修行します。3
魔法は、道具を使う場合と使わない場合がある。
また、道具を使うときは、道具との相性など気を付けなければならない点が多いが、使わないより安定して魔法が使える。
道具を使わないことのメリットは、発動までの時間が短いことと、消費魔力のロストがほとんどないこと。
練習では、初心者用のワンドを使うそうだ。
「魔法は想像したことを創造するのじゃ」
そう言うと、杖から炎を出した。
「それと、魔法はいくつかの属性に分かれるという話をしたじゃろ」
「たしか、火、水、土、風、雷、光、闇ですね」
「そうじゃな。それと、そのどれでもない特殊な魔法もあるのじゃ」
生き物を操ったり体を変形させたり、特殊な魔法が使える理由は、ただの突然変異だそうだ。

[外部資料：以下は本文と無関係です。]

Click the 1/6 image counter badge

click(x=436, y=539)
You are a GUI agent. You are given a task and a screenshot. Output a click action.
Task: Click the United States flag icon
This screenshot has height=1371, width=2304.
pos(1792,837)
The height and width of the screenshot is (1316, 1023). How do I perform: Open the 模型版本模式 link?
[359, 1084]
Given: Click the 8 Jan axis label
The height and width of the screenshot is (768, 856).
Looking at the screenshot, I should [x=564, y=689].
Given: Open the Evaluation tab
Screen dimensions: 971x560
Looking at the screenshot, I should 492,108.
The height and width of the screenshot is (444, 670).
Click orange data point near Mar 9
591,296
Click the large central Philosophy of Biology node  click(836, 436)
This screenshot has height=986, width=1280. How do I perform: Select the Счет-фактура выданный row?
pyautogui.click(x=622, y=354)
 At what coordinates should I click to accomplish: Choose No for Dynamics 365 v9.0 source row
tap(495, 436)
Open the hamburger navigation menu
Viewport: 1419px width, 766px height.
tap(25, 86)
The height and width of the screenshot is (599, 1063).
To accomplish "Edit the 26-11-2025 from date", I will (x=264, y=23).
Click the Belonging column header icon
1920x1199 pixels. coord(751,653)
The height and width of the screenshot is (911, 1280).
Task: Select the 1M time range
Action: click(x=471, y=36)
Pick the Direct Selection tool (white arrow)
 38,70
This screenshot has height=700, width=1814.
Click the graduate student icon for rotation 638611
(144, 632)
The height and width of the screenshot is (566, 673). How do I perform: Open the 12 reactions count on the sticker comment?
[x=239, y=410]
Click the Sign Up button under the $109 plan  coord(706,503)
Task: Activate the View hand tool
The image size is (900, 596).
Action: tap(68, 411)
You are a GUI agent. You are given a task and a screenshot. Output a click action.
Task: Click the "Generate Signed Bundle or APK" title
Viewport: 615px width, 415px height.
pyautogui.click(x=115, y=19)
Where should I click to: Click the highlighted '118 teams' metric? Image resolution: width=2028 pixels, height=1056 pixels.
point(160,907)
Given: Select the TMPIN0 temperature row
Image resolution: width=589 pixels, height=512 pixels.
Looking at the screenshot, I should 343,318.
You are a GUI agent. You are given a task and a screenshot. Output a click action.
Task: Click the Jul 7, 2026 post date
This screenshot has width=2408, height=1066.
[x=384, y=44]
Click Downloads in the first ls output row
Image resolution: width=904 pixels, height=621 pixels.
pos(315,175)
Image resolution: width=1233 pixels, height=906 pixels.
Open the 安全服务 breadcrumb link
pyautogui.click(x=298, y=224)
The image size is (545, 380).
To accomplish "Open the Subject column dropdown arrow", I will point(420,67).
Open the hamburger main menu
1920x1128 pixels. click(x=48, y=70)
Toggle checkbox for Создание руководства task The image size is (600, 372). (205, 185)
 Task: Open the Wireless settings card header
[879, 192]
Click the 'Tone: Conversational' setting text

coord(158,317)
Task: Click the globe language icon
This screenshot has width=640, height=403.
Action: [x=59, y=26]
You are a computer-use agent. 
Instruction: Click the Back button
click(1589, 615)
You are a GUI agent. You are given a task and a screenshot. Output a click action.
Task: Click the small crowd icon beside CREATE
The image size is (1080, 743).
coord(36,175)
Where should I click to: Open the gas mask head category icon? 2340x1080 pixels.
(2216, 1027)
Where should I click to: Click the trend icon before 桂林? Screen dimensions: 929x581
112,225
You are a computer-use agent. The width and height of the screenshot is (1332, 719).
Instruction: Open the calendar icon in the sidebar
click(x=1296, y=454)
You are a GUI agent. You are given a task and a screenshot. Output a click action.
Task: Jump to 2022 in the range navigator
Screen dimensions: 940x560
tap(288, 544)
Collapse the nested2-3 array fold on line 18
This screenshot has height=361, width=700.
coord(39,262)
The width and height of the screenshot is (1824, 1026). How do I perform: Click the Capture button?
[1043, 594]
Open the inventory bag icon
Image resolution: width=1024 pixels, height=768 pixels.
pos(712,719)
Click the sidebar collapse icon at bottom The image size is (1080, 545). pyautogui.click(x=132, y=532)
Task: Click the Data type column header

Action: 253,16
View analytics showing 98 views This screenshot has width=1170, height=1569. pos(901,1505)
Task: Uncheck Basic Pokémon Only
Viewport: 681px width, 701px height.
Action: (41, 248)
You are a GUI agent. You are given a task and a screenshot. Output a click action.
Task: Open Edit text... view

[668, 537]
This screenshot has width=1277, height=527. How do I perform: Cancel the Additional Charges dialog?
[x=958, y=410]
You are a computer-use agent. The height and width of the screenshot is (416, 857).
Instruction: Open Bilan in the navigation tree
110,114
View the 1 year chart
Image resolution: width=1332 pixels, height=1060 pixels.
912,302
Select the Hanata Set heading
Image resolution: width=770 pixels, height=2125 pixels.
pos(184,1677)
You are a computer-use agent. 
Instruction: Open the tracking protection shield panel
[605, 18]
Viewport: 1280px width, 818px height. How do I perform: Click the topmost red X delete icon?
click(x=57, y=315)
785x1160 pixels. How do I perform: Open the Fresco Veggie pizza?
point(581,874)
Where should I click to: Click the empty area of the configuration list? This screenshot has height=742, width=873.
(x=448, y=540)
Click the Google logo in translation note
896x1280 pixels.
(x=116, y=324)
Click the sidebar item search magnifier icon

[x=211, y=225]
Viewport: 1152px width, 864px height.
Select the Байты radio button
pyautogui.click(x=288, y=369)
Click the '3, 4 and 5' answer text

昔、人工的に特殊な魔法を使えるようにする研究が行われていたが、度重なる失敗で研究は中止。
ちなみに、成功例は一度だけあったそうだ。
「まずは、お主がどの属性を使えるかということじゃが……」
言葉を途中で切ると、何か考えているようで、険しい表情になった。
「都市に行けば、検査する装置が開発されたらしいが、わしはここから外には行けないからのお」
行けない?何故?
気になったが、何か嫌な事を思い出したような表情を見ると、聞きづらくてやめた。
「お主の魔力からは複属性の気配がするから、一通りの初級魔法の練習からするかのお」
「わかりました」
僕は、ワンドを両手で持って、正面に構えた。